9702_s07_qp_2, Question 2

Determine whether the electron will emerge from between the two plates or will hit the top plate.

Logic: We need to determine the vertical displacement, y, of the electron as it leaves the plates:

• If the vertical displacement is greater than the distance from the centre line to the top plate, the electron hit the top plate.
• If the vertical displacement is smaller than the distance from the centre line to the top plate, the electron emerges from between the plates.
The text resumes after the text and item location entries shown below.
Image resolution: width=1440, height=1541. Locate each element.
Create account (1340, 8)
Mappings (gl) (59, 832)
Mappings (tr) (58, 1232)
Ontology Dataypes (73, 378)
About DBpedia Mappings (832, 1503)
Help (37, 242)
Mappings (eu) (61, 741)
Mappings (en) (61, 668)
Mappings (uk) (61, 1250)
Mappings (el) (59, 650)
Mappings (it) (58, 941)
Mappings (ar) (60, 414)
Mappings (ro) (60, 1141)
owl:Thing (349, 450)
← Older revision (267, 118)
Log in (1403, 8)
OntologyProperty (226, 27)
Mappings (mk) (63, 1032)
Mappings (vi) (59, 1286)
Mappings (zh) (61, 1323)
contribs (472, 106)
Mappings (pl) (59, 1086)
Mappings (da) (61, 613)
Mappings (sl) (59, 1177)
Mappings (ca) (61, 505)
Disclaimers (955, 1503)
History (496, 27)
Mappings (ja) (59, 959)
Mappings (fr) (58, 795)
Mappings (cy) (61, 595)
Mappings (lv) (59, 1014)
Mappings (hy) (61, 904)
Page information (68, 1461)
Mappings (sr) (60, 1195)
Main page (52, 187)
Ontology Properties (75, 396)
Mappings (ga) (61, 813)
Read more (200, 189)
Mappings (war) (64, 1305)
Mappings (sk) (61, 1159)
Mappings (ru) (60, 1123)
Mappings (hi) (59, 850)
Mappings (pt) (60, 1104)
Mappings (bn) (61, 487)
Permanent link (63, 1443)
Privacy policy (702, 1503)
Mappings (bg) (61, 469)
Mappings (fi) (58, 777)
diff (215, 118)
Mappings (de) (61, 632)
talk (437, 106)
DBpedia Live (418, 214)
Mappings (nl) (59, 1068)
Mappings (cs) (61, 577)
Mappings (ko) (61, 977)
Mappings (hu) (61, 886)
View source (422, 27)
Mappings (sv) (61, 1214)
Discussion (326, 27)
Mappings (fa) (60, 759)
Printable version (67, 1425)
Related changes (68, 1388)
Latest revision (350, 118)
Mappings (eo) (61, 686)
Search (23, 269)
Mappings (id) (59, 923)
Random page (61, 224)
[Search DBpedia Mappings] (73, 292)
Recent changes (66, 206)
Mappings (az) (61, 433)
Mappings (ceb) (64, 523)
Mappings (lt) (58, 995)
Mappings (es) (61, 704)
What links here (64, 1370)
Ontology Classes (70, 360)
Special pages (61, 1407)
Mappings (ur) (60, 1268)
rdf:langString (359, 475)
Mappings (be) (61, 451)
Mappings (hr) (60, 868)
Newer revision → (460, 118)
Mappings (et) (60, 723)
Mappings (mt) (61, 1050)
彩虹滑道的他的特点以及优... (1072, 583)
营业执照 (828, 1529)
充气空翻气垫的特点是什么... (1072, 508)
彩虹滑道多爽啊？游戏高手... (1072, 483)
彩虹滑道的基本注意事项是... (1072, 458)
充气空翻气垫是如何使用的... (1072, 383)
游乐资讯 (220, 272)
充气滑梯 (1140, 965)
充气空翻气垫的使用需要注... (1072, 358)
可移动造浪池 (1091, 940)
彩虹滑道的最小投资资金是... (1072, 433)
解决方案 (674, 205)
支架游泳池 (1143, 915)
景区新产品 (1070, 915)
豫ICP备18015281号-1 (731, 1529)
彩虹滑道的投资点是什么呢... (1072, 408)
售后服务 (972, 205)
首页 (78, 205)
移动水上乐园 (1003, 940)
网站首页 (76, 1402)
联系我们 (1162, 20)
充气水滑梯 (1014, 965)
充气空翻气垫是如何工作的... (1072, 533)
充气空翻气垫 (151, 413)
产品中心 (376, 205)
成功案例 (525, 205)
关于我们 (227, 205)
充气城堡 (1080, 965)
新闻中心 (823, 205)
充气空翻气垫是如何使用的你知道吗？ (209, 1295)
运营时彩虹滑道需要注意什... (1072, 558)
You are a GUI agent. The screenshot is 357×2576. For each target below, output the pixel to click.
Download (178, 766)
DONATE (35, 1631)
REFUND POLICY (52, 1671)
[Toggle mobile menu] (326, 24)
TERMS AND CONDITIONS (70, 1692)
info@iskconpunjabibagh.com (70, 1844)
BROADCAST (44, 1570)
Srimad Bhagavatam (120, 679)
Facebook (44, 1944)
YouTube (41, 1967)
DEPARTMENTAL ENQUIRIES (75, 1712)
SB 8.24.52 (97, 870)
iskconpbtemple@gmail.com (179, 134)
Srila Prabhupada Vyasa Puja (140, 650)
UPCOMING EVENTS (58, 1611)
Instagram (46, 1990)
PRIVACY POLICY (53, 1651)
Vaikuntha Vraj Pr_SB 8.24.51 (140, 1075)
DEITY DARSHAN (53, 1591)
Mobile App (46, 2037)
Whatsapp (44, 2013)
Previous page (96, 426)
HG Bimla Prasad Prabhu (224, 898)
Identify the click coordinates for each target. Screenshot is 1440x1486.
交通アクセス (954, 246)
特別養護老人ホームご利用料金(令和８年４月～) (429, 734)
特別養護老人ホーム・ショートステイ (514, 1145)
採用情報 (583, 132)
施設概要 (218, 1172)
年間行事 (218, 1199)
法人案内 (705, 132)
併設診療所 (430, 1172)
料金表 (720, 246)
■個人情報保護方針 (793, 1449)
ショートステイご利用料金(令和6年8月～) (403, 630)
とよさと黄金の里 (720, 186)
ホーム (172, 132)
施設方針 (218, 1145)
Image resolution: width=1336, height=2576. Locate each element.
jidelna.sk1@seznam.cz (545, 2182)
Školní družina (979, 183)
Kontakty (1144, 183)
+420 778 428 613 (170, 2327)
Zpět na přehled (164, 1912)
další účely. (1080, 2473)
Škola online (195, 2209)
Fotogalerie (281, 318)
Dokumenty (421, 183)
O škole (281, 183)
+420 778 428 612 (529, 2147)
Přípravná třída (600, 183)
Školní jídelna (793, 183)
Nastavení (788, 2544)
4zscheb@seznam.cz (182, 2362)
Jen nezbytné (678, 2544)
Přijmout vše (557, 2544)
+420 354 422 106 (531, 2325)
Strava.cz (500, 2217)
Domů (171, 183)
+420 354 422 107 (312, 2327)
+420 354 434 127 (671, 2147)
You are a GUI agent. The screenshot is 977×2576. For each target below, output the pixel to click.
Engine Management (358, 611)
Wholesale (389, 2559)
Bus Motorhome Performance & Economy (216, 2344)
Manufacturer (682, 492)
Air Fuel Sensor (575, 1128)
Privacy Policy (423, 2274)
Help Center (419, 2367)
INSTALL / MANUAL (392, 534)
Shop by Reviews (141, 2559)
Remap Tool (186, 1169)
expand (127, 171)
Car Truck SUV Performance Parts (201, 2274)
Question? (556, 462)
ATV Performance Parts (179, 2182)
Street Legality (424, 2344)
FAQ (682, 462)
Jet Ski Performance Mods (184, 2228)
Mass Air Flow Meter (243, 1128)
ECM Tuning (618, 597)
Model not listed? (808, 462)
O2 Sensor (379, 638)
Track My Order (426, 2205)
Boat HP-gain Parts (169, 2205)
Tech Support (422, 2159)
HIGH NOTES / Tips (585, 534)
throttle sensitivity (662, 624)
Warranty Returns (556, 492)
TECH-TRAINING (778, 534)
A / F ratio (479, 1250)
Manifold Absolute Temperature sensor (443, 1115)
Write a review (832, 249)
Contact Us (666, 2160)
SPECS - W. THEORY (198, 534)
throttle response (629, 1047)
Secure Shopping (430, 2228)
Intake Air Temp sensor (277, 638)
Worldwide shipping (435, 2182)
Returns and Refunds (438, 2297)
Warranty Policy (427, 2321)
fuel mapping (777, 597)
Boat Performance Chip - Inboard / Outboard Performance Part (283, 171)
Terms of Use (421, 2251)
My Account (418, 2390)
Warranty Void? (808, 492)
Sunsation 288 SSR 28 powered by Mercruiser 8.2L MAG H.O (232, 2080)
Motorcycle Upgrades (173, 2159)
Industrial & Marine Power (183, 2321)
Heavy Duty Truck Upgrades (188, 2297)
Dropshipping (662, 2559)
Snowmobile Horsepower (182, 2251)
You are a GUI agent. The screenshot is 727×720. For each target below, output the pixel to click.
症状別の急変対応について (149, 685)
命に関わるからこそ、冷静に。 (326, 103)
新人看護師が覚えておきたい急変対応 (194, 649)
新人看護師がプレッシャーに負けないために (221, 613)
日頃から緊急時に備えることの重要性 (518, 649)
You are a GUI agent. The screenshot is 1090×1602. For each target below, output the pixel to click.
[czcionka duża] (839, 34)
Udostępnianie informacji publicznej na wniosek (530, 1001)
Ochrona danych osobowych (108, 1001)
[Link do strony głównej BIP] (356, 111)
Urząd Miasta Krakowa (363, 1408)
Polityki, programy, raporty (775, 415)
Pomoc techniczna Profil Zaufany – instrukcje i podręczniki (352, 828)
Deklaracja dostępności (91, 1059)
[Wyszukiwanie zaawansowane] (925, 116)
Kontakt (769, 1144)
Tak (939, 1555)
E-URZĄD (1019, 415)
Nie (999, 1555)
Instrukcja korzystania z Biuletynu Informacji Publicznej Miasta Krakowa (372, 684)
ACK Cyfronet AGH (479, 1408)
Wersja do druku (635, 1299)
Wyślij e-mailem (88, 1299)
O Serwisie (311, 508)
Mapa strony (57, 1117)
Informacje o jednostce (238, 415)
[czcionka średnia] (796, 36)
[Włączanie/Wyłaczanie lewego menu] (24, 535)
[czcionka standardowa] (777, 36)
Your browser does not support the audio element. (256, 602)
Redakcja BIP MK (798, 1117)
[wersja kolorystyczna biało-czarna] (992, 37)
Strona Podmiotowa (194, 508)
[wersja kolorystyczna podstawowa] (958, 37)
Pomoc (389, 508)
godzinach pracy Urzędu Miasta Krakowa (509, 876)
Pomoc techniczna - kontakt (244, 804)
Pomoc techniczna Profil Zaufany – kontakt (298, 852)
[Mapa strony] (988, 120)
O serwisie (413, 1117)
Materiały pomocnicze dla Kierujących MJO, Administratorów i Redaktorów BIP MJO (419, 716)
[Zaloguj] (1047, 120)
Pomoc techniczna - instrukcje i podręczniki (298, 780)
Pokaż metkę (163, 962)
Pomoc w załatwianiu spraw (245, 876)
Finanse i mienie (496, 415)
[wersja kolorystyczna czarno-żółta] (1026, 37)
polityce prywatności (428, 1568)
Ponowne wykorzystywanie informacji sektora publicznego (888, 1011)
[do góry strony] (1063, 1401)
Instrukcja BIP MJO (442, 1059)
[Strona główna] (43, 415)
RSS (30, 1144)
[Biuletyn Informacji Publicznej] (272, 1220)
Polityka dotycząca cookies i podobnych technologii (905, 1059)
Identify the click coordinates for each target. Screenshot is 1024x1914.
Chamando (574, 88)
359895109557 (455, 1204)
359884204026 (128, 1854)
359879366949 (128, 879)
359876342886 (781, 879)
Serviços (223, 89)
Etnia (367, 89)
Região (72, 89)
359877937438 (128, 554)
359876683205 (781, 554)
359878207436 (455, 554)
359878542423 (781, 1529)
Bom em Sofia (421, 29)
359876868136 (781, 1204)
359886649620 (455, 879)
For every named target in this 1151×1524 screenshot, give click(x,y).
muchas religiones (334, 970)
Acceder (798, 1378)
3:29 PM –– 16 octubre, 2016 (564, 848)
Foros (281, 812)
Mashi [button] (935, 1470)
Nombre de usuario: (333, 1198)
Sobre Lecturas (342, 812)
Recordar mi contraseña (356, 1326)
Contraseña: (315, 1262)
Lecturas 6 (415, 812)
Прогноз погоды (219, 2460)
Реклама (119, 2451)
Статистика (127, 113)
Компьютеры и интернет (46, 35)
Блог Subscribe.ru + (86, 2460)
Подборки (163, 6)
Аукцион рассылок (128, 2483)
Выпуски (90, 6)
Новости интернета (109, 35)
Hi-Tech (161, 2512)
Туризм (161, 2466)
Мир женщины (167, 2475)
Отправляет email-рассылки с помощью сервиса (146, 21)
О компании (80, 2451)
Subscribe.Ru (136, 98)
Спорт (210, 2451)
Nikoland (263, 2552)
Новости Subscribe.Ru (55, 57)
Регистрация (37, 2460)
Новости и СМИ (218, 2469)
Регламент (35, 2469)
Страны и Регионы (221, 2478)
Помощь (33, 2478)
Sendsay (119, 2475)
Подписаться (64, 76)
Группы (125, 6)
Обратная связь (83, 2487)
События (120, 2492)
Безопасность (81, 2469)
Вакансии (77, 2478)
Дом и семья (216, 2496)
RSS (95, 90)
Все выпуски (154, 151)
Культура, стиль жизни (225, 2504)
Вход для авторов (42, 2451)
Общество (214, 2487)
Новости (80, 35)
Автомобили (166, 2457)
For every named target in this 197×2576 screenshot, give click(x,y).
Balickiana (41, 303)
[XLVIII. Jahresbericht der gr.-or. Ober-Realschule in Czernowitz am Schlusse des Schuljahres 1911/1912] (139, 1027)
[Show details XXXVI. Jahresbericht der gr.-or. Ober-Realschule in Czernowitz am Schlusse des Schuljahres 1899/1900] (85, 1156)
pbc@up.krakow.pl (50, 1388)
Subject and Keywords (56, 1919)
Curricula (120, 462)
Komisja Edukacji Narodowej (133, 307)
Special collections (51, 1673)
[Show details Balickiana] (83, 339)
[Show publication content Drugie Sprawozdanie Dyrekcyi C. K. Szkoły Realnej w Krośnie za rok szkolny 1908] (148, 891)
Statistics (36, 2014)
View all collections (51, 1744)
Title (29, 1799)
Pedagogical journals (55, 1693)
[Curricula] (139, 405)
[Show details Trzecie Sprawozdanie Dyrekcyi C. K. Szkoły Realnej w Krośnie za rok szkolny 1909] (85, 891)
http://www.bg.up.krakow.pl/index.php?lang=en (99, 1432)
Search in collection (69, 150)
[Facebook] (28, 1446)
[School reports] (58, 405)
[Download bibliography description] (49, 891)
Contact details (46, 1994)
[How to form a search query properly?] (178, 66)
Step 1: Calculate the time, $t$, for the electron to travel the length of the plates $\begin{array}{rl}t& =\frac{\text{length of plate}}{v_x}\\ t& =\frac{0.120}{5.0\times 10^7}\\ & =2.4\times 10^{-9}s\end{array}$ Step 2: Calculate the vertical acceleration $\begin{array}{rl}\mathrm{F}& =ma\\ a& =\frac{\mathrm{F}}{m}\\ \mathrm{F}& =\mathrm{E}\mathrm{q}\\ a& =\frac{\mathrm{E}\mathrm{q}}{m}\\ \mathrm{E}& =\frac{\mathrm{\Delta V}}{\Delta d}\\ a& =\frac{\left(\frac{\mathrm{\Delta V}}{\Delta d}\right)\times e}{m_e}\\ & =\frac{\left(\frac{210}{0.015}\right)\times 1.6\times 10^{\text{-19}}}{9.11\times 10^{-31}}\\ & =2.459\times 10^{15}\mathrm{m}{\mathrm{s}}^{-2}\end{array}$ Step 3: Calculate the vertical displacement $\begin{array}{rl}s& =\frac{1}{2}a{t}^2\\ & =\frac{1}{2}\times 2.459\times 10^{15}\times {\left(2.4\times 10^{-9}\right)}^2\\ & =7.1\times 10^{-3}\mathrm{m}\end{array}$ Step 4: Conclusion Since the vertical displacement of the electron as it leaves the plates ($7.1\times 10^{-3}$) is less than the distance from the centre line to the top plate ($7.5\times 10^{-3}$), $\therefore$ the electron emerges from between the plates.